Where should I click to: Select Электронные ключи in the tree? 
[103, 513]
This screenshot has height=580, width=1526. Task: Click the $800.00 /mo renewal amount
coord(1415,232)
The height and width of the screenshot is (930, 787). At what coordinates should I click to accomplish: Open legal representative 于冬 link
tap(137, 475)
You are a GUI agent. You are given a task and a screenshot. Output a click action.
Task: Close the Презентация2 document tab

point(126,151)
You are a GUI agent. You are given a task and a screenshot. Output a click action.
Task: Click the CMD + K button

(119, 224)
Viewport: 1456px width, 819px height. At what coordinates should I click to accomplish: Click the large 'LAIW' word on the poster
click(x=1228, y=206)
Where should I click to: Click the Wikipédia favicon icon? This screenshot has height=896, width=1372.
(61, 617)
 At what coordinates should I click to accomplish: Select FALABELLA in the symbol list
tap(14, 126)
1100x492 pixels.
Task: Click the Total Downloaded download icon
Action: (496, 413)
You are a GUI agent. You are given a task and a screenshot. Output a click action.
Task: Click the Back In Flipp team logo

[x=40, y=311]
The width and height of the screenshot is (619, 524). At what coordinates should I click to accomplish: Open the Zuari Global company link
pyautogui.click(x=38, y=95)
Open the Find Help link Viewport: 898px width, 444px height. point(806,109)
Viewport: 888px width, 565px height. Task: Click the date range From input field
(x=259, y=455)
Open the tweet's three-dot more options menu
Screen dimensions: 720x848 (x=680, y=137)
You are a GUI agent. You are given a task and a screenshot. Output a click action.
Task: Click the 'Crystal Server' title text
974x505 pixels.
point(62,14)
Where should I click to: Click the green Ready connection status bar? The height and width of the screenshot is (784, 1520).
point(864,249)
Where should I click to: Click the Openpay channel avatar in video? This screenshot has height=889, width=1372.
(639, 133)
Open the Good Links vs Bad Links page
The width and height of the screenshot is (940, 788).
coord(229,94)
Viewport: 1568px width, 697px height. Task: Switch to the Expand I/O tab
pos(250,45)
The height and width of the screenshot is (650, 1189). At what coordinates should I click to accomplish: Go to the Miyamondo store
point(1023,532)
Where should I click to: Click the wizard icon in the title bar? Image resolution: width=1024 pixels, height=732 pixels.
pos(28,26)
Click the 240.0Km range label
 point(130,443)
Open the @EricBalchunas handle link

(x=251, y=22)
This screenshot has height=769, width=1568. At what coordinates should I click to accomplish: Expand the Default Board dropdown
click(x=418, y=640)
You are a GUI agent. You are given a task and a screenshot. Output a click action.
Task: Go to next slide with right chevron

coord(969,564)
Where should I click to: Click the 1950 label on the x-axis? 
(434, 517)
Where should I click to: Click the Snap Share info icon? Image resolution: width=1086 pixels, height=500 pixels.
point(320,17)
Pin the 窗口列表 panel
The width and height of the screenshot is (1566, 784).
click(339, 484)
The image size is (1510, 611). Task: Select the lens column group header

§ **WHAT IS BEING ASKED**
In the material above, locate the line containing "The width and height of the screenshot is (619, 524)." and the line containing "Open the Find". Transcribe exactly those two lines and every line between them, and nothing more.

§ **FINISHED EXERCISE**
The width and height of the screenshot is (619, 524). At what coordinates should I click to accomplish: Open the Zuari Global company link
pyautogui.click(x=38, y=95)
Open the Find Help link Viewport: 898px width, 444px height. point(806,109)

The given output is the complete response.